■ **PROBLEM DETAILS**
List the records below as numbered lines, from the line with "Select Coronary Risk Factors menu item" through the line with "Action: pos(29,61)", with blank lines omitted.

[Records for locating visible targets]
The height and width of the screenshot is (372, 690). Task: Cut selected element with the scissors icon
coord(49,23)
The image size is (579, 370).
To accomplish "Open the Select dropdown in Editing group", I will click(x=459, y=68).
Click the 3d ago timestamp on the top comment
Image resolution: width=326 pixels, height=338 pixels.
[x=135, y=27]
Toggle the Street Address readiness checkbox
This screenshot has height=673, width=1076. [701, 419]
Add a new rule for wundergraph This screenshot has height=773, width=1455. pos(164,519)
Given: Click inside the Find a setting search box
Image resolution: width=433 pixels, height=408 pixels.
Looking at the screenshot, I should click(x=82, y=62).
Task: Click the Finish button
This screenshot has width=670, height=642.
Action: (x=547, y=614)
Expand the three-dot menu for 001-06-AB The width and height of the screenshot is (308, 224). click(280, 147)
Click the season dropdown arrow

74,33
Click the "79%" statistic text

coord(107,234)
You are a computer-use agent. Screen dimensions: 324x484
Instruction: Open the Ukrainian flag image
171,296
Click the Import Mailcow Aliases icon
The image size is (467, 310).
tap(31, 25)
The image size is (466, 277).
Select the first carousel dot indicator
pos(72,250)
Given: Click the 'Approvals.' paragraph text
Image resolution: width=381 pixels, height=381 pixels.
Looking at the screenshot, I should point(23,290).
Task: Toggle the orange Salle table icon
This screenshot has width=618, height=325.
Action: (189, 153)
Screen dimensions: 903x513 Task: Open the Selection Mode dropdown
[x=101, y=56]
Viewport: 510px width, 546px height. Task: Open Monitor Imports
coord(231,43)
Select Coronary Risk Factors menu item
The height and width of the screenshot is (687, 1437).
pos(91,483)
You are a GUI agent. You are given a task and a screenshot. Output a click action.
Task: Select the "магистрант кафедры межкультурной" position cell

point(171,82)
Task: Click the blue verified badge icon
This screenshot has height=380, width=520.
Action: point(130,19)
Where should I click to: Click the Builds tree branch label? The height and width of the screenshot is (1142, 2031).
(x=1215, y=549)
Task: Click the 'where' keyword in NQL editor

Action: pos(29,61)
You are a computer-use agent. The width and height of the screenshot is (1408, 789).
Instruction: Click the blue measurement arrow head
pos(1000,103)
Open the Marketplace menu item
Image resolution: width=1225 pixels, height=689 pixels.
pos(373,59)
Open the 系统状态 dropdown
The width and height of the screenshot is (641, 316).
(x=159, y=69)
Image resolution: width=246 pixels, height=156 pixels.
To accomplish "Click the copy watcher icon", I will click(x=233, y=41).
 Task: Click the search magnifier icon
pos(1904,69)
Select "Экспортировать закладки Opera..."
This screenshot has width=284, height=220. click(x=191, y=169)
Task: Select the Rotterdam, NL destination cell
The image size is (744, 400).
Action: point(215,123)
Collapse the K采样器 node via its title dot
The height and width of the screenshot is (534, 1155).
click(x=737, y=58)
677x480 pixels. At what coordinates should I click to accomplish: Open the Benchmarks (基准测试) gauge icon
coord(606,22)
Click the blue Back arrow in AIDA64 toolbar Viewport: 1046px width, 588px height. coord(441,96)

■ **EXERCISE ANSWER**
1. Select Coronary Risk Factors menu item
2. The height and width of the screenshot is (687, 1437).
3. pos(91,483)
4. You are a GUI agent. You are given a task and a screenshot. Output a click action.
5. Task: Select the "магистрант кафедры межкультурной" position cell
6. point(171,82)
7. Task: Click the blue verified badge icon
8. This screenshot has height=380, width=520.
9. Action: point(130,19)
10. Where should I click to: Click the Builds tree branch label? The height and width of the screenshot is (1142, 2031).
11. (x=1215, y=549)
12. Task: Click the 'where' keyword in NQL editor
13. Action: pos(29,61)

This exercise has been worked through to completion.